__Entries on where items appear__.
** START **

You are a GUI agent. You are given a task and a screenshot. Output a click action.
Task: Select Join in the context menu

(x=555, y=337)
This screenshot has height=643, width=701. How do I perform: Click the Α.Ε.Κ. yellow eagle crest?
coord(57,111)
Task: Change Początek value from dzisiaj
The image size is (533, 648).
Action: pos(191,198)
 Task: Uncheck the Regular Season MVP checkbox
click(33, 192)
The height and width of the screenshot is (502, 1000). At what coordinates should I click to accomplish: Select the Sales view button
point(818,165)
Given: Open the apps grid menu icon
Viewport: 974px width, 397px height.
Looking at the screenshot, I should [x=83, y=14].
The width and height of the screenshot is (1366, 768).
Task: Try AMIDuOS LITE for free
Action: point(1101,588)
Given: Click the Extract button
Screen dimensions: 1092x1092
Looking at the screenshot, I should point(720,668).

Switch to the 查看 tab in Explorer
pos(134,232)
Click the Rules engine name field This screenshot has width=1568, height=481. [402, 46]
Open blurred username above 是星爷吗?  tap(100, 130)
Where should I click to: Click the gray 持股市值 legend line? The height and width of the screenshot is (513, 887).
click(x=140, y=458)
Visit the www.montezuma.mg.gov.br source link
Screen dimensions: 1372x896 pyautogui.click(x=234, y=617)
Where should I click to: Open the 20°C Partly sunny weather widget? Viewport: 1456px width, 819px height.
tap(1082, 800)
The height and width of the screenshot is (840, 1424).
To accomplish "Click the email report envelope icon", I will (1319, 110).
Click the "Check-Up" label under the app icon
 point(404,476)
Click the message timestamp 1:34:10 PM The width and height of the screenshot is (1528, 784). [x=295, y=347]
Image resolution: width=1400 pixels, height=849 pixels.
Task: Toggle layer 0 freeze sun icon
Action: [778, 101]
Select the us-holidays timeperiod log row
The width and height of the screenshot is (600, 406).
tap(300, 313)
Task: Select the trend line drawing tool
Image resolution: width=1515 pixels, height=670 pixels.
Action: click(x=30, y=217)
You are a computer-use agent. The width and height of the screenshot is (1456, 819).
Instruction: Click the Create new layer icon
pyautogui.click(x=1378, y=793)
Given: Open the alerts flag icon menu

** END **

__Request__. Rewrite the entries above from the line with "The height and width of the screenshot is (840, 1424)." up to and including the line with "point(404,476)", shifting every coordinate in the answers up by 31. Keep all other lines, requests included, unchanged.

__The completed task__.
The height and width of the screenshot is (840, 1424).
To accomplish "Click the email report envelope icon", I will (1350, 141).
Click the "Check-Up" label under the app icon
 point(435,507)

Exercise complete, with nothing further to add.